“The reason I set my business up was because of the unfairness in the supply chain. I sometimes liken it to a drugs gang regime, where you’ve got the big boss at the top and the little minions in the middle doing the dirty work. And they do exploit that power in the middle.
“Farmers are very transparent and have to show their audits for Red Tractor or RSPCA, and there should be that level of transparency further up the chain. The processor and supermarket know exactly what it costs to produce a pig; we don’t have a clue what cuts the processor is selling and no idea at all about pricing. All the time, the government says it’s been talking to the supply chain; what they mean is they’ve been talking to the CEO of Tesco, they’ve not been talking to the farmer. Very rarely do they actually speak to a farmer.
“Contracts need to be no less than 10 months. Some people are only given three months’ notice. One of my colleagues lost her contract purely for being too gobby – that’s just commercial retaliation.
For me, 15 years’ ago we were supplying a large processor and the product was going into Tesco. We were asked to go fully free range with a promise of a premium. Then a couple of weeks into the contract, after making all the investment into infrastructure, they decided there wasn’t a market for it and they weren’t going to pay us a premium. So I thought ‘bollocks to this, let’s go direct’, and that was when we established a brand. We have amazing relationships with all of our customers. That’s now one of the most enjoyable things that we do. They’re friends, rather than this big organisation that’s going to beat me with a whip. When I had a backlog, they all helped me out when I was at my wit’s end, and that’s what a working relationship should be like.

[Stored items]

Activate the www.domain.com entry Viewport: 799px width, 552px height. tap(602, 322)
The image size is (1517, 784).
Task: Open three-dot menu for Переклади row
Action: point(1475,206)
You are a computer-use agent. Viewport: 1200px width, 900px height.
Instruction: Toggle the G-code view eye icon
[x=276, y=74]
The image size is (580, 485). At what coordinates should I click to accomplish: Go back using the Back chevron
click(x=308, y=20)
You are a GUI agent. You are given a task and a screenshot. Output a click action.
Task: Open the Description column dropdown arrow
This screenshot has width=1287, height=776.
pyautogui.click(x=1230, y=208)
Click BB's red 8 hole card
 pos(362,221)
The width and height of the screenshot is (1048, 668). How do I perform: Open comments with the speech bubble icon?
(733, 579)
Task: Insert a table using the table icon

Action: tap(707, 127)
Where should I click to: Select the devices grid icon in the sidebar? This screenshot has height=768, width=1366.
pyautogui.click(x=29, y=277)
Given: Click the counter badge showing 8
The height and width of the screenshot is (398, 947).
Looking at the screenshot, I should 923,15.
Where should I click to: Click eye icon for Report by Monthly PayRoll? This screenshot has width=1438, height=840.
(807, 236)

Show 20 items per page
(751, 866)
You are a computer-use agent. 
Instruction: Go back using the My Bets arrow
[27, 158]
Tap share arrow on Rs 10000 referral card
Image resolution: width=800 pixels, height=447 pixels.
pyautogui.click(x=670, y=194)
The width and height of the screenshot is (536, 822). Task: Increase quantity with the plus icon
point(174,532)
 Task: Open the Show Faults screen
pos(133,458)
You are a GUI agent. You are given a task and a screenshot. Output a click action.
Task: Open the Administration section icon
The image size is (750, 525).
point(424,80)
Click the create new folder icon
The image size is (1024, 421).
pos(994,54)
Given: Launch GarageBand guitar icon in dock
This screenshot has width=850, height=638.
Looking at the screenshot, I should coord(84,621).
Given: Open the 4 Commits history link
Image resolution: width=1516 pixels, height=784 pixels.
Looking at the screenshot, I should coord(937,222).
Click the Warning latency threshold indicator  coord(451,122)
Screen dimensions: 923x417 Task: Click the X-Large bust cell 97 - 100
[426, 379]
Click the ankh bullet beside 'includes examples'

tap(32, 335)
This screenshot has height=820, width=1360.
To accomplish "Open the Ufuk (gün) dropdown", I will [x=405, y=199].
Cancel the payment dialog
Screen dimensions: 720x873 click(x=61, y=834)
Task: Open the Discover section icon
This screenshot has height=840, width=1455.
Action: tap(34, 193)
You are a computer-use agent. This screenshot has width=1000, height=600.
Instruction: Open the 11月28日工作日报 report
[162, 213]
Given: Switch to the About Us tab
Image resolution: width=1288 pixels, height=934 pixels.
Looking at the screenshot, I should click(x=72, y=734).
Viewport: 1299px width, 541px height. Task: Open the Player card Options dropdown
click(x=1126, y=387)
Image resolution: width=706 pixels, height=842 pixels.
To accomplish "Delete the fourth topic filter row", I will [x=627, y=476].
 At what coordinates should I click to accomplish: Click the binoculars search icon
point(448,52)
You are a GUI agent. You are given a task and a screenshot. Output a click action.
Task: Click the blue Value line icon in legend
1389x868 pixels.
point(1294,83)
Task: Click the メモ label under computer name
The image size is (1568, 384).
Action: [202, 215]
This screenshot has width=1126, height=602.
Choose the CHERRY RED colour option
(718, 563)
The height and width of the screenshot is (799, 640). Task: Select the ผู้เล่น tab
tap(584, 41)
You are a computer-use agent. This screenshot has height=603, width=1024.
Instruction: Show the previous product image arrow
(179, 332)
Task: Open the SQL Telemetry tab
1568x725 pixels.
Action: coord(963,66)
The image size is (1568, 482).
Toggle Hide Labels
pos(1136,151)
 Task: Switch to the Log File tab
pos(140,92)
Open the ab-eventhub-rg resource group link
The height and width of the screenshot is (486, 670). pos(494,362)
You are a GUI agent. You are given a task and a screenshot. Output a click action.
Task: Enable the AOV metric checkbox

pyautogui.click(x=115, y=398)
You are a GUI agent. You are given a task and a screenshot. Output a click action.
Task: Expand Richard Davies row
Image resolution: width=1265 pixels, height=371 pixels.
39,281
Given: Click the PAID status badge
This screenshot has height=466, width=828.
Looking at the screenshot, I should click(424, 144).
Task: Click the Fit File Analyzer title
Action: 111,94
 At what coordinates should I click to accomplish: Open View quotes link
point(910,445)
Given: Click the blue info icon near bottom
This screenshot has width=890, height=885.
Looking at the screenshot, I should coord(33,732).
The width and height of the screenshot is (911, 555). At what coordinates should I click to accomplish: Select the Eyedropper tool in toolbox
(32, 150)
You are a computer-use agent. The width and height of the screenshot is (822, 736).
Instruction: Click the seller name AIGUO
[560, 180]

__STATED GOAL 1__
List every organization named in the pig farmer's account of the supply chain.
__STATED GOAL 2__
Continue the pig farmer's account of the supply chain from the point where it ends.

__RESULT 1__
Red Tractor, RSPCA, Tesco

__RESULT 2__
“What would help others have these conditions? A whistleblowing line would be good, to call out bad behaviour. The supply chain reviews are a good chance, but it’s actually really upsetting in this day and age that you have to put in legislation for people to act with just a bit of human decency. Payment terms are hideous; I think it takes 90 days for processors to pay farmers. Why does it take 90 days for the money to get back when we’ve already invested 10 or 15 months in advance? The retail price on the shelf is absolutely no reflection of what gets back to the farmer.
“Having seen Dad go through the peaks and troughs over the last 30 years, it was just enough; I want to be in control of my own destiny. It was definitely the right decision.”
Anna Longthorp, pig farmer, owner of Anna’s Happy Trotters and former supermarket supplier
“Most workers we know paid fees in coming to work on farms in the UK. It all starts at the point of recruitment. If you want to break the chain, you have to get to the roots. You can talk about farms, conditions. This is all important. But this research, if it is to be effective, has to consider the roots, and this begins with fees.
“The main problem is that ‘agents’ – brokers, middlemen – sell fairy tales to people about the UK, giving people a false dream. We must send information to new applicants, from Nepal, from anywhere, to not believe these scammers. Only you yourself can apply to the Seasonal Worker Visa. If they say they have representatives in official companies, don’t believe them! I have faced this problem. Later on, after applying, I came to know this: that I was a victim of fraud. I trusted that broker who sold me a lie. They say this everywhere, not just in Nepal. In India, too, and Indonesia. Everywhere. Every broker says the same thing: they have their representative at the licensed recruitment company.
“We need a solution to this, to make the process reliable and easy, so no one has to go through these brokers. It’s so deep, this scam. It’s deeper than the sea. I know how it works. So, there must be a better system, an authorised application system that can be properly controlled, with proper information. Otherwise, this will continue to happen. Not just in Nepal, but everywhere. What should be done to solve these problems?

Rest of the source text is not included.